◆ Stated exercise ◆
Reproduce the rows below without any change, covering the stretch from the line that contains "Expand the OUTLINE" through the line that contains "tap(82, 267)", both included.

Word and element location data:

────────────────────

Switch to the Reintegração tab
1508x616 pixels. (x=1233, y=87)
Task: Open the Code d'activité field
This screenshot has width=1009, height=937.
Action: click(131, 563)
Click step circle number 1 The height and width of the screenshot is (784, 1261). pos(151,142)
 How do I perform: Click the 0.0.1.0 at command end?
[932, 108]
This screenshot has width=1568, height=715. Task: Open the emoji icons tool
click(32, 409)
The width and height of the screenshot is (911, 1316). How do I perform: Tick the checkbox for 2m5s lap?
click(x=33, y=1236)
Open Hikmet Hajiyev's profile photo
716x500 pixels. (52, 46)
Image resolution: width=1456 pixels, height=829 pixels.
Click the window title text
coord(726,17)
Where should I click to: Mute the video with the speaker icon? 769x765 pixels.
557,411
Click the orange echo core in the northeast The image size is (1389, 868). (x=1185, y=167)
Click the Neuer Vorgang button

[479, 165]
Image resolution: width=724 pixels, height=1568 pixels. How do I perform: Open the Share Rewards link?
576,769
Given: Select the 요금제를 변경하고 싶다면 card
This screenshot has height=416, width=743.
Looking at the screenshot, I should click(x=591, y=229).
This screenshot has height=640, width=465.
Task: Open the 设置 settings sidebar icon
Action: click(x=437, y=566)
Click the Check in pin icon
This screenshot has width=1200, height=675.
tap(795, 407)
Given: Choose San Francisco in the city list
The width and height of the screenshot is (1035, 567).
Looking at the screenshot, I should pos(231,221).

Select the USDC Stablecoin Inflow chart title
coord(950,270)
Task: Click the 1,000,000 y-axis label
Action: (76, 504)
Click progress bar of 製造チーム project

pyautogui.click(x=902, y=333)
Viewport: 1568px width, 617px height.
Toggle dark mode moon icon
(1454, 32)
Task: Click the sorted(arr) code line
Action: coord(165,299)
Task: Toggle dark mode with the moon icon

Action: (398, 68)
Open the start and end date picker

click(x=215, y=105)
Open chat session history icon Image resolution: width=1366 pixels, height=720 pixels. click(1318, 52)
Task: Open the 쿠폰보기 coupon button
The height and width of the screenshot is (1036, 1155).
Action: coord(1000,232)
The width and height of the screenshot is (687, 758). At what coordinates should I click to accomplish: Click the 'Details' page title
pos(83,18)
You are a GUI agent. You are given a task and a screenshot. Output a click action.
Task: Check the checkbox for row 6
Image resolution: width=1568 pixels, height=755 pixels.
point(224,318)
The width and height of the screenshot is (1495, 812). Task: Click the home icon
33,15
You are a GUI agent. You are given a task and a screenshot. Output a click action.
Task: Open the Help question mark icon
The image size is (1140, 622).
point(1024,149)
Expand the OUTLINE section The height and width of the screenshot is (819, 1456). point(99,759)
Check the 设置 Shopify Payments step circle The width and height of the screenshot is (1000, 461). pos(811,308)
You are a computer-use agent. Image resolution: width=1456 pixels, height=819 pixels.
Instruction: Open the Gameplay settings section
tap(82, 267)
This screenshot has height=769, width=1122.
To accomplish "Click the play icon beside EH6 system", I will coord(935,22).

────────────────────

◆ Full answer ◆
Expand the OUTLINE section The height and width of the screenshot is (819, 1456). point(99,759)
Check the 设置 Shopify Payments step circle The width and height of the screenshot is (1000, 461). pos(811,308)
You are a computer-use agent. Image resolution: width=1456 pixels, height=819 pixels.
Instruction: Open the Gameplay settings section
tap(82, 267)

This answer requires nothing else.